» Requirement
Type the entries out once more. Match them exactly.

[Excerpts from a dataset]
⟨

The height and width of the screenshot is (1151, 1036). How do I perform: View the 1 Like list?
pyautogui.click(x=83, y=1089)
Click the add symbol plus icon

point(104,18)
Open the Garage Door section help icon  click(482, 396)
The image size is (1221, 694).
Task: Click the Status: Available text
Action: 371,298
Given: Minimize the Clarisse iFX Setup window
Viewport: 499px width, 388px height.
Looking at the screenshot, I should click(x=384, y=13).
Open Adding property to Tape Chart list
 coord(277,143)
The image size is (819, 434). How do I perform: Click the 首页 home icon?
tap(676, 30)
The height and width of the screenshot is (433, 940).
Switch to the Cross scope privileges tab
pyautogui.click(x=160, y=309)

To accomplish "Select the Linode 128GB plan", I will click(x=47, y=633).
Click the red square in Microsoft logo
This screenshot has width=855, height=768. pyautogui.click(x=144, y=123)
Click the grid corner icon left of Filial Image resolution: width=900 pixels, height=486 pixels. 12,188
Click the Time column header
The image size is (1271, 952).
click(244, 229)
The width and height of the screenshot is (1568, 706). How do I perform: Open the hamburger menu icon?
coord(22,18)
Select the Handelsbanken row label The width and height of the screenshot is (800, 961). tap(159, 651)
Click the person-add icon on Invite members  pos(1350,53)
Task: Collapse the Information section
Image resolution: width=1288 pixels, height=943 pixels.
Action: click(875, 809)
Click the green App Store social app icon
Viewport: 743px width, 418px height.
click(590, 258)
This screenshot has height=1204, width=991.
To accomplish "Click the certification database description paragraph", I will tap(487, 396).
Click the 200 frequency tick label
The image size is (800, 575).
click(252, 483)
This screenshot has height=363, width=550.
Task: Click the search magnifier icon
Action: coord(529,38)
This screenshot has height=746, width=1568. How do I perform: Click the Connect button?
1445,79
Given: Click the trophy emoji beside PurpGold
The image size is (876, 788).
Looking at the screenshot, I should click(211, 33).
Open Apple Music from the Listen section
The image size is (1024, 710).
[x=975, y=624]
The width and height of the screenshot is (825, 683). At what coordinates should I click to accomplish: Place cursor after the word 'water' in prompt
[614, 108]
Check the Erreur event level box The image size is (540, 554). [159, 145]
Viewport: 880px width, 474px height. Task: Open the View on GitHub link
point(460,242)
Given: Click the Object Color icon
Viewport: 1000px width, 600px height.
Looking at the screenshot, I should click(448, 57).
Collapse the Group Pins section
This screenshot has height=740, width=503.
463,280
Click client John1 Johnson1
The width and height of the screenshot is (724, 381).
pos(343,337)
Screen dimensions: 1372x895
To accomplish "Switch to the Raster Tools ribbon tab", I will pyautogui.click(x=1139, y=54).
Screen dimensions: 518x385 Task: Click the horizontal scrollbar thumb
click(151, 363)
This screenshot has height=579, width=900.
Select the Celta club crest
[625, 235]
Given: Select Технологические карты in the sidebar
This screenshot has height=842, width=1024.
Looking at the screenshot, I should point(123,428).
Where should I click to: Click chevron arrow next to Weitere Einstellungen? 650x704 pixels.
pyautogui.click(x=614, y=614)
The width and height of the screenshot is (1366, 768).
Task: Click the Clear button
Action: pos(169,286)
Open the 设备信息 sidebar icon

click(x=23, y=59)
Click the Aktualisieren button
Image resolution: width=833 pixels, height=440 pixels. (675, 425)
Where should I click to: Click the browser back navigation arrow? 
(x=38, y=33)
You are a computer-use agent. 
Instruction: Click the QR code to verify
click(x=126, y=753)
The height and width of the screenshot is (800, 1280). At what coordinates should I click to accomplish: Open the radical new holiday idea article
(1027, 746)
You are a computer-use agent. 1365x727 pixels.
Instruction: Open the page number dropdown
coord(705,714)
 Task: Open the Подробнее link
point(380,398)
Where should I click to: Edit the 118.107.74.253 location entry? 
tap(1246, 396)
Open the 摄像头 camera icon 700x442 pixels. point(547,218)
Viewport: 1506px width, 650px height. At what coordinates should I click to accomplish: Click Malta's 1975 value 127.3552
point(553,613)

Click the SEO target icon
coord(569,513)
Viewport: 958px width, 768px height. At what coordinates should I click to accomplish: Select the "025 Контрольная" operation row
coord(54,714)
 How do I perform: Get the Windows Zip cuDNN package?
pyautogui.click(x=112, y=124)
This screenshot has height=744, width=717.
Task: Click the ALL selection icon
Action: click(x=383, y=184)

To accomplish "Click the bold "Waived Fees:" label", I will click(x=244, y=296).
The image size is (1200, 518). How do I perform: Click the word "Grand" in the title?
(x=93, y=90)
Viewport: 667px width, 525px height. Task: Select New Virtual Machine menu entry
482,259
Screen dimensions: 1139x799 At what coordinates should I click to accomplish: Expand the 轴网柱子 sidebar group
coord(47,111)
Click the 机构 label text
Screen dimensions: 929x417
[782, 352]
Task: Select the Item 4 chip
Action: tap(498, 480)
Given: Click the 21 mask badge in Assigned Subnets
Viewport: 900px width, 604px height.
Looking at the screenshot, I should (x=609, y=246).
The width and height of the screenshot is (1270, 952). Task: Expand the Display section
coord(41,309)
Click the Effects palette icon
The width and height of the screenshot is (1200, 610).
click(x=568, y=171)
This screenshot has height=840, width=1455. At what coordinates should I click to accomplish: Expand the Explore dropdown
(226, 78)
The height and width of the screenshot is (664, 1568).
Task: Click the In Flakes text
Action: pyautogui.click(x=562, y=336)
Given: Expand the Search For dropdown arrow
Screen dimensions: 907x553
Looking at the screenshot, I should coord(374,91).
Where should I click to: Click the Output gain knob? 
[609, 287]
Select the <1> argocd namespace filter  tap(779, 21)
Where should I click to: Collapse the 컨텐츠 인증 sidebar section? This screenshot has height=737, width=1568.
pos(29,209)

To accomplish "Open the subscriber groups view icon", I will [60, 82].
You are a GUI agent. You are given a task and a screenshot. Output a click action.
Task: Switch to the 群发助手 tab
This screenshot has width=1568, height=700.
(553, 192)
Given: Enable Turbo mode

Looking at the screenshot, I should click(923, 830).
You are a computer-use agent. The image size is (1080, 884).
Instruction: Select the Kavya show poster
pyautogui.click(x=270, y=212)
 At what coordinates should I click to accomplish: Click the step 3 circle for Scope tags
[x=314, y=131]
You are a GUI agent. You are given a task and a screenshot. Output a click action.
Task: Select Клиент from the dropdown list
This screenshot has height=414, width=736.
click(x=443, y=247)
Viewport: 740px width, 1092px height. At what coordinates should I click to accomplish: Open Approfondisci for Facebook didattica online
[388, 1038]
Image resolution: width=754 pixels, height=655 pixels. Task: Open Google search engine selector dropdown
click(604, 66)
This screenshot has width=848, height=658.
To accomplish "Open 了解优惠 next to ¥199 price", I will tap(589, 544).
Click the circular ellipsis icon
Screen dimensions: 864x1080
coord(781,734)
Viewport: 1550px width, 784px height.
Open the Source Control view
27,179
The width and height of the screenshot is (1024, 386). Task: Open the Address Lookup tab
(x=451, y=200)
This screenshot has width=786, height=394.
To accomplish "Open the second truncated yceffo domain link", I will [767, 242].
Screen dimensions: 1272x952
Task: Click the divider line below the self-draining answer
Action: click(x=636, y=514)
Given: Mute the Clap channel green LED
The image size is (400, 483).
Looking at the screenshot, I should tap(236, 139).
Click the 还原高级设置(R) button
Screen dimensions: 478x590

⟩

» Result of the exercise
The height and width of the screenshot is (1151, 1036). How do I perform: View the 1 Like list?
pyautogui.click(x=83, y=1089)
Click the add symbol plus icon

point(104,18)
Open the Garage Door section help icon  click(482, 396)
The image size is (1221, 694).
Task: Click the Status: Available text
Action: 371,298
Given: Minimize the Clarisse iFX Setup window
Viewport: 499px width, 388px height.
Looking at the screenshot, I should click(x=384, y=13).
Open Adding property to Tape Chart list
 coord(277,143)
The image size is (819, 434). How do I perform: Click the 首页 home icon?
tap(676, 30)
The height and width of the screenshot is (433, 940).
Switch to the Cross scope privileges tab
pyautogui.click(x=160, y=309)

To accomplish "Select the Linode 128GB plan", I will click(x=47, y=633).
Click the red square in Microsoft logo
This screenshot has width=855, height=768. pyautogui.click(x=144, y=123)
Click the grid corner icon left of Filial Image resolution: width=900 pixels, height=486 pixels. 12,188
Click the Time column header
The image size is (1271, 952).
click(244, 229)
The width and height of the screenshot is (1568, 706). How do I perform: Open the hamburger menu icon?
coord(22,18)
Select the Handelsbanken row label The width and height of the screenshot is (800, 961). tap(159, 651)
Click the person-add icon on Invite members  pos(1350,53)
Task: Collapse the Information section
Image resolution: width=1288 pixels, height=943 pixels.
Action: click(875, 809)
Click the green App Store social app icon
Viewport: 743px width, 418px height.
click(590, 258)
This screenshot has height=1204, width=991.
To accomplish "Click the certification database description paragraph", I will tap(487, 396).
Click the 200 frequency tick label
The image size is (800, 575).
click(252, 483)
This screenshot has height=363, width=550.
Task: Click the search magnifier icon
Action: coord(529,38)
This screenshot has height=746, width=1568. How do I perform: Click the Connect button?
1445,79
Given: Click the trophy emoji beside PurpGold
The image size is (876, 788).
Looking at the screenshot, I should click(211, 33).
Open Apple Music from the Listen section
The image size is (1024, 710).
[x=975, y=624]
The width and height of the screenshot is (825, 683). At what coordinates should I click to accomplish: Place cursor after the word 'water' in prompt
[614, 108]
Check the Erreur event level box The image size is (540, 554). [159, 145]
Viewport: 880px width, 474px height. Task: Open the View on GitHub link
point(460,242)
Given: Click the Object Color icon
Viewport: 1000px width, 600px height.
Looking at the screenshot, I should click(448, 57).
Collapse the Group Pins section
This screenshot has height=740, width=503.
463,280
Click client John1 Johnson1
The width and height of the screenshot is (724, 381).
pos(343,337)
Screen dimensions: 1372x895
To accomplish "Switch to the Raster Tools ribbon tab", I will pyautogui.click(x=1139, y=54).
Screen dimensions: 518x385 Task: Click the horizontal scrollbar thumb
click(151, 363)
This screenshot has height=579, width=900.
Select the Celta club crest
[625, 235]
Given: Select Технологические карты in the sidebar
This screenshot has height=842, width=1024.
Looking at the screenshot, I should point(123,428).
Where should I click to: Click chevron arrow next to Weitere Einstellungen? 650x704 pixels.
pyautogui.click(x=614, y=614)
The width and height of the screenshot is (1366, 768).
Task: Click the Clear button
Action: pos(169,286)
Open the 设备信息 sidebar icon

click(x=23, y=59)
Click the Aktualisieren button
Image resolution: width=833 pixels, height=440 pixels. (675, 425)
Where should I click to: Click the browser back navigation arrow? 
(x=38, y=33)
You are a computer-use agent. 
Instruction: Click the QR code to verify
click(x=126, y=753)
The height and width of the screenshot is (800, 1280). At what coordinates should I click to accomplish: Open the radical new holiday idea article
(1027, 746)
You are a computer-use agent. 1365x727 pixels.
Instruction: Open the page number dropdown
coord(705,714)
 Task: Open the Подробнее link
point(380,398)
Where should I click to: Edit the 118.107.74.253 location entry? 
tap(1246, 396)
Open the 摄像头 camera icon 700x442 pixels. point(547,218)
Viewport: 1506px width, 650px height. At what coordinates should I click to accomplish: Click Malta's 1975 value 127.3552
point(553,613)

Click the SEO target icon
coord(569,513)
Viewport: 958px width, 768px height. At what coordinates should I click to accomplish: Select the "025 Контрольная" operation row
coord(54,714)
 How do I perform: Get the Windows Zip cuDNN package?
pyautogui.click(x=112, y=124)
This screenshot has height=744, width=717.
Task: Click the ALL selection icon
Action: click(x=383, y=184)

To accomplish "Click the bold "Waived Fees:" label", I will click(x=244, y=296).
The image size is (1200, 518). How do I perform: Click the word "Grand" in the title?
(x=93, y=90)
Viewport: 667px width, 525px height. Task: Select New Virtual Machine menu entry
482,259
Screen dimensions: 1139x799 At what coordinates should I click to accomplish: Expand the 轴网柱子 sidebar group
coord(47,111)
Click the 机构 label text
Screen dimensions: 929x417
[782, 352]
Task: Select the Item 4 chip
Action: tap(498, 480)
Given: Click the 21 mask badge in Assigned Subnets
Viewport: 900px width, 604px height.
Looking at the screenshot, I should (x=609, y=246).
The width and height of the screenshot is (1270, 952). Task: Expand the Display section
coord(41,309)
Click the Effects palette icon
The width and height of the screenshot is (1200, 610).
click(x=568, y=171)
This screenshot has height=840, width=1455. At what coordinates should I click to accomplish: Expand the Explore dropdown
(226, 78)
The height and width of the screenshot is (664, 1568).
Task: Click the In Flakes text
Action: pyautogui.click(x=562, y=336)
Given: Expand the Search For dropdown arrow
Screen dimensions: 907x553
Looking at the screenshot, I should coord(374,91).
Where should I click to: Click the Output gain knob? 
[609, 287]
Select the <1> argocd namespace filter  tap(779, 21)
Where should I click to: Collapse the 컨텐츠 인증 sidebar section? This screenshot has height=737, width=1568.
pos(29,209)

To accomplish "Open the subscriber groups view icon", I will [60, 82].
You are a GUI agent. You are given a task and a screenshot. Output a click action.
Task: Switch to the 群发助手 tab
This screenshot has width=1568, height=700.
(553, 192)
Given: Enable Turbo mode

Looking at the screenshot, I should click(923, 830).
You are a computer-use agent. The image size is (1080, 884).
Instruction: Select the Kavya show poster
pyautogui.click(x=270, y=212)
 At what coordinates should I click to accomplish: Click the step 3 circle for Scope tags
[x=314, y=131]
You are a GUI agent. You are given a task and a screenshot. Output a click action.
Task: Select Клиент from the dropdown list
This screenshot has height=414, width=736.
click(x=443, y=247)
Viewport: 740px width, 1092px height. At what coordinates should I click to accomplish: Open Approfondisci for Facebook didattica online
[388, 1038]
Image resolution: width=754 pixels, height=655 pixels. Task: Open Google search engine selector dropdown
click(604, 66)
This screenshot has width=848, height=658.
To accomplish "Open 了解优惠 next to ¥199 price", I will tap(589, 544).
Click the circular ellipsis icon
Screen dimensions: 864x1080
coord(781,734)
Viewport: 1550px width, 784px height.
Open the Source Control view
27,179
The width and height of the screenshot is (1024, 386). Task: Open the Address Lookup tab
(x=451, y=200)
This screenshot has width=786, height=394.
To accomplish "Open the second truncated yceffo domain link", I will [767, 242].
Screen dimensions: 1272x952
Task: Click the divider line below the self-draining answer
Action: click(x=636, y=514)
Given: Mute the Clap channel green LED
The image size is (400, 483).
Looking at the screenshot, I should tap(236, 139).
Click the 还原高级设置(R) button
Screen dimensions: 478x590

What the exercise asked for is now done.